A caring organization is a function of its leadership. When managers have compassion, they are likely to make decisions that aim to maximize welfare for all stakeholders and not only shareholders. They are less likely to make decisions that maximize economic payoff at the expense of human wellbeing.

Many years ago, AT&T researchers studied ways to predict successful leaders. Two results particularly stand out. Successful leaders are behaviorally flexible and have liberal arts college backgrounds, which means that they were exposed to alternative perspectives and understand the balance between self-interest and community-interest. We must educate our current and future leaders about history, humanity, science, art, philosophy, and theology.
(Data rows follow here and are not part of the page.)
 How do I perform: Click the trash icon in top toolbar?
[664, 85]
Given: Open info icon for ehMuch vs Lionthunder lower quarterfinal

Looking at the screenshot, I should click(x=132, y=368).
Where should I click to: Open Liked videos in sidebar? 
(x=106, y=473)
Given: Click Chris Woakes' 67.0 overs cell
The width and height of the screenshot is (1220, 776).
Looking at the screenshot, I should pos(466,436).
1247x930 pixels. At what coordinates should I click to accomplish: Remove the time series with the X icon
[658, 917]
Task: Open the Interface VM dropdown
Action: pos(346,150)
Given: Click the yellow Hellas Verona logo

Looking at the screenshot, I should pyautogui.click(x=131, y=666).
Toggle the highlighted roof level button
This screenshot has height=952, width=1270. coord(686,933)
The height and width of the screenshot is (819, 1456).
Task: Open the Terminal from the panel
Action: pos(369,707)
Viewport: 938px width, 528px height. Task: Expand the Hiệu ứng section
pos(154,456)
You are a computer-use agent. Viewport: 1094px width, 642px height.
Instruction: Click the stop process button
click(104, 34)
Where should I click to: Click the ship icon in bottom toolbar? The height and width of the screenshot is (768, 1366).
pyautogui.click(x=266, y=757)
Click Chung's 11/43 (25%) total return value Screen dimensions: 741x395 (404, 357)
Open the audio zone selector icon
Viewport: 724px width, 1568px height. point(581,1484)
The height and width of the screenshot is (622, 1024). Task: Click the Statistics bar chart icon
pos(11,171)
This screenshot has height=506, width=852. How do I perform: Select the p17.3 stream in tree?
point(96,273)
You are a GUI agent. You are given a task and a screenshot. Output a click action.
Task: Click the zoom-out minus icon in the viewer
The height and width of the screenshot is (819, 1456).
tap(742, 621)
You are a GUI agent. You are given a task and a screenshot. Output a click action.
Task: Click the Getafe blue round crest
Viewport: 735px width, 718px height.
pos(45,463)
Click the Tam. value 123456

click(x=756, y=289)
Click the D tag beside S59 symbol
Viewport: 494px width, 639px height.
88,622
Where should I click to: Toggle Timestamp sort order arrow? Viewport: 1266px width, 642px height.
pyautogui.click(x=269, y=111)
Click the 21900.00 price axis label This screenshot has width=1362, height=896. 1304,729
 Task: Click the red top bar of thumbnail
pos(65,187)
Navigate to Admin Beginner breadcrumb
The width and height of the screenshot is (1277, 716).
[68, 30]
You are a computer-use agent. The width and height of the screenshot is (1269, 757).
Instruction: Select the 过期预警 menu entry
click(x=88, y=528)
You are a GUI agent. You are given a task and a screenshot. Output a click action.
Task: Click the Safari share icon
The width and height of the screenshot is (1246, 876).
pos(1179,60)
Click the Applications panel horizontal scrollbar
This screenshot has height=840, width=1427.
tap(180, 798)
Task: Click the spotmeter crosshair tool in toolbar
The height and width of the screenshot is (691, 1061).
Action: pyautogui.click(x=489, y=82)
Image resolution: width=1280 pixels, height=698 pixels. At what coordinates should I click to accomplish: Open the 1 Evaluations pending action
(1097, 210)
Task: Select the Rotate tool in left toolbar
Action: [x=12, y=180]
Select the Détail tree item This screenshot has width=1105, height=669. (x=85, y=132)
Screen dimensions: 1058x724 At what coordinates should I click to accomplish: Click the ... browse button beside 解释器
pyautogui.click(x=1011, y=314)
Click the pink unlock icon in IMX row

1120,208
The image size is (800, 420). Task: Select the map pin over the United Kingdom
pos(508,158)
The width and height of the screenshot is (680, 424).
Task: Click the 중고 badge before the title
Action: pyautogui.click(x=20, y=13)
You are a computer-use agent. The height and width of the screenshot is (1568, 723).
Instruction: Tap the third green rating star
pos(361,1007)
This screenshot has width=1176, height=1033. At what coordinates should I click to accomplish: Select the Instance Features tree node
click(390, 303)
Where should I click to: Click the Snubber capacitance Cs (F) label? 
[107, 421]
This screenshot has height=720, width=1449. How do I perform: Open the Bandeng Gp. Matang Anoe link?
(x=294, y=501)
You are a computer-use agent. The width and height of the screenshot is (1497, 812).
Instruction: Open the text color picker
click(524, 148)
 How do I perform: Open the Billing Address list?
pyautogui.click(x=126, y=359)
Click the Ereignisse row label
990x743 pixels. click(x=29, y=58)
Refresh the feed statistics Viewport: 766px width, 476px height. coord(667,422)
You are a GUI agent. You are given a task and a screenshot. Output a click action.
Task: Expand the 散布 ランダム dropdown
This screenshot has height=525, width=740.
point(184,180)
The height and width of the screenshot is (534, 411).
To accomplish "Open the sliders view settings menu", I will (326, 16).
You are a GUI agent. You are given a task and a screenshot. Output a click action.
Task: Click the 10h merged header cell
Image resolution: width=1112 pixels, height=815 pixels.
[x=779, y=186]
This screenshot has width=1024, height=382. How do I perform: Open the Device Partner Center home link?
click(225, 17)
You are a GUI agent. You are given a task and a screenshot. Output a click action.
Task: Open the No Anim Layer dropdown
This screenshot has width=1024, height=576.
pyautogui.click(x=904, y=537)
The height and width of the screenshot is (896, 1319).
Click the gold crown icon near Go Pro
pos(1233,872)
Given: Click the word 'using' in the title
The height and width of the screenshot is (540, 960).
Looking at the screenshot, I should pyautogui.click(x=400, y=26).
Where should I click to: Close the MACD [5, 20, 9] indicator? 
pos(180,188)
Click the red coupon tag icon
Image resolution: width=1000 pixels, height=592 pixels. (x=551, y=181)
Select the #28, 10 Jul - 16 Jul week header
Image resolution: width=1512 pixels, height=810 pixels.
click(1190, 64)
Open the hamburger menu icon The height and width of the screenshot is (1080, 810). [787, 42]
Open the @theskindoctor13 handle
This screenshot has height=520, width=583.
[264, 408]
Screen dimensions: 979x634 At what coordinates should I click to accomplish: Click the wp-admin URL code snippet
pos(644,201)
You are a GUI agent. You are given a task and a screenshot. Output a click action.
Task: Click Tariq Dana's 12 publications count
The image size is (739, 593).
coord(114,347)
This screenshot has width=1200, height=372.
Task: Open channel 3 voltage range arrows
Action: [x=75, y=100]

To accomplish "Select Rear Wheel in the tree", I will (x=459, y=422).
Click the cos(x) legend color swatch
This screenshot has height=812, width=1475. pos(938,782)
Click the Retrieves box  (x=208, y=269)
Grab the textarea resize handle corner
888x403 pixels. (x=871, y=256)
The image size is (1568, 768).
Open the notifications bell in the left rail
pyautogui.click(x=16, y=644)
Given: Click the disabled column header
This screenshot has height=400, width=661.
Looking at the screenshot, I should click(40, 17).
Human beings are highly varied. Not all are self-interested, but only a few are saints. Most of us are somewhere in between. This means that we can think beyond ourselves and appreciate the needs or qualities of others. Even economic experiments have proven that cooperation outdoes competition in achieving joint gains.

Education is the key, for all ages. Learning will make us wiser and more sustainable.

Can we, and should we, contextualize our understanding of care in China and in other countries and cultures? Like Chen did with his work on materialistic and socioeconomic rewards in China vs the USA?

Whether compassion and caring is contextual would be a fascinating cross-cultural study. How do people in different cultures express care and compassion, at work and outside of work? What do organizations do to express their caring for employees in different cultures? I would love to see such research.

What key questions require further research and study with respect to care in cross-cultural management?

As I mentioned, caring and its expression may or may not differ cross-culturally. We can draw insight from the fields of psychology, sociology, and anthropology. Do organizations in different societies have different types or different degrees of caring for their employees, customers, suppliers, or the community? Why do some nations have more legislation for corporate governance that gives more power to employees, such as Germany, while other countries are moving further away from employee protection; for example, why the decline of unions in the USA? How much of the differences are because of culture, stage of economic development, or political systems? Are there some universal truths about caring and compassion? This line of inquiry is interesting and important.

Do you wish to communicate anything else to the community of scholars and practitioners in cross-cultural management?

The world is growing increasingly smaller as people worldwide are becoming easily connected by MSN, Skype, Facebook, YouTube, or e-mail. Virtual teams are increasingly dominating the corporate, academic, and research worlds. As developing countries catch up technologically, economically, and socially, cross-border activities and collaborations will multiply. This should be the golden age of cross-cultural management practice and research.

All managers, wherever they work, should have a copy of Cross-Cultural Management: An International Journal (CCM). CCM has the opportunity and obligation to conduct research that is highly relevant to practice – rather than research that aims to fill a gap in the literature. I hope CCM researchers will keep focused on their ultimate purpose to generate knowledge that can inform and improve practice. Even fundamental research should turn to an orientation that increases the intrinsic value of research and provides researchers with a deeper purpose. Only then will research contribute to the public good rather than to private wealth only. In fact, ideal scientists look beyond their personal benefits and devote themselves, instead, to the beneficiaries of their research.

This quote summarizes my message: “Scholarship has to prove its worth not on its own terms, but by its service to the nation and to the world” (Oscar Handlin, quoted in Boyer, 1996).